--- START ---

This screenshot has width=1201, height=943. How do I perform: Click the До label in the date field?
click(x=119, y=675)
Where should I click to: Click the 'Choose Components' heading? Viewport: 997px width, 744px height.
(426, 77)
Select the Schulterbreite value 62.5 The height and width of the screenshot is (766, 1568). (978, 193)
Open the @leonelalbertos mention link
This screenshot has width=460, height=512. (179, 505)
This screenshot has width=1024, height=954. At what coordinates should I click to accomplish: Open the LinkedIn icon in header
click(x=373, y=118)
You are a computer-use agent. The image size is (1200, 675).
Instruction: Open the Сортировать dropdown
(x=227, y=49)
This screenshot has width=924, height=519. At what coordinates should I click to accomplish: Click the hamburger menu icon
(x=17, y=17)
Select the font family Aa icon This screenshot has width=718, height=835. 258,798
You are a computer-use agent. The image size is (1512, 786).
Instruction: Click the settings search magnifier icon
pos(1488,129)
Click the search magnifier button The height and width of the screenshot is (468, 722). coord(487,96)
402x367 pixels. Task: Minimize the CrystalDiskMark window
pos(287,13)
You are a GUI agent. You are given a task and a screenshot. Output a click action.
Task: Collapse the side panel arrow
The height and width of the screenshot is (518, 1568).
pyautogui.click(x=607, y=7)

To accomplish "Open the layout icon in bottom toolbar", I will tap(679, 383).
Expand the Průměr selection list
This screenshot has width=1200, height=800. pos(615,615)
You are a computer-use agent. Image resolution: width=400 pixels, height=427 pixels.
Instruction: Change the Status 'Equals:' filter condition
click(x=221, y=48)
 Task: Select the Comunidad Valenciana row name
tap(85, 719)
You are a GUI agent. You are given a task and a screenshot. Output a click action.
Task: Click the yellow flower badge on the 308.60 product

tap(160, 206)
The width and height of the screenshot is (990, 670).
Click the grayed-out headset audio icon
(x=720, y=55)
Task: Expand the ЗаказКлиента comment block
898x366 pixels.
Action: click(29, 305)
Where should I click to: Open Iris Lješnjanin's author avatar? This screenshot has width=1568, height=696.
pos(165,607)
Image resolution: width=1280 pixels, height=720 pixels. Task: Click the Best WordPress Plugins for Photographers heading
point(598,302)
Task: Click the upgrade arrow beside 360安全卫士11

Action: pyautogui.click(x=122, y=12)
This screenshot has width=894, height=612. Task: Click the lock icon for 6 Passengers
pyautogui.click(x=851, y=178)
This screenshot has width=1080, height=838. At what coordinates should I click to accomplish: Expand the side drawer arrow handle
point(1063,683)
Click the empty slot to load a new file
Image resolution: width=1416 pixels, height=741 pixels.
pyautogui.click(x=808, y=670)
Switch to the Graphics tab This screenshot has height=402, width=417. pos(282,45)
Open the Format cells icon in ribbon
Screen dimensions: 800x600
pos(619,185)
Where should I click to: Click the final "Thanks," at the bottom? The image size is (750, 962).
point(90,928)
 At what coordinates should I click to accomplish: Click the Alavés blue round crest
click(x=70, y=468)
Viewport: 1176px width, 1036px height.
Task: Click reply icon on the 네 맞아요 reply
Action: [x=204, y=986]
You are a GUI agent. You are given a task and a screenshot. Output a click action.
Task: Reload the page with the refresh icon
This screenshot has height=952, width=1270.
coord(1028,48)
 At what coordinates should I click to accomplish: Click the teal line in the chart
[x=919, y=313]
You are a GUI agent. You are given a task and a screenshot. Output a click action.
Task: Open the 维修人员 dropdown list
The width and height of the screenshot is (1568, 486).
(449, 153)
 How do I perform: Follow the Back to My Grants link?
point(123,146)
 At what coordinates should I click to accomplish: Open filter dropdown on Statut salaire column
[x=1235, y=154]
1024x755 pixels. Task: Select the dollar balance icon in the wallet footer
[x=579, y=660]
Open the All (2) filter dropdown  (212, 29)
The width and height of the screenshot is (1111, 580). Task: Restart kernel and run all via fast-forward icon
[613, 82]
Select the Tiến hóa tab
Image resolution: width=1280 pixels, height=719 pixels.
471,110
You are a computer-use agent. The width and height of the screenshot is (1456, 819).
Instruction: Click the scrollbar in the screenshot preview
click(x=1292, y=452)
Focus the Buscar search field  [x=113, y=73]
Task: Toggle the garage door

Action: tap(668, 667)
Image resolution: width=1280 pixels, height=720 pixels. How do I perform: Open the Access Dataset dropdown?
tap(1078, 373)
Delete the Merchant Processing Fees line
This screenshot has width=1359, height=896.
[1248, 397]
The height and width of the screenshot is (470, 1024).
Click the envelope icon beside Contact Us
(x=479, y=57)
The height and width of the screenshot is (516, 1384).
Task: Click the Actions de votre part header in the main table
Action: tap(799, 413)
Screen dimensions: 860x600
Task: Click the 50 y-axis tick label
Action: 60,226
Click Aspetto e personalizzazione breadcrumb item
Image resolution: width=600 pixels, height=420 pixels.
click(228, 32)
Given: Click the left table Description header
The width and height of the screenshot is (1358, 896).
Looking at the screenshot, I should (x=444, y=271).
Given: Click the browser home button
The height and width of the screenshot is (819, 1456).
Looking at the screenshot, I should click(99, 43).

--- END ---

# Work order
Look over the listing above and copy each line that contains "button".

# Exercise answer
Click the search magnifier button The height and width of the screenshot is (468, 722). coord(487,96)
Given: Click the browser home button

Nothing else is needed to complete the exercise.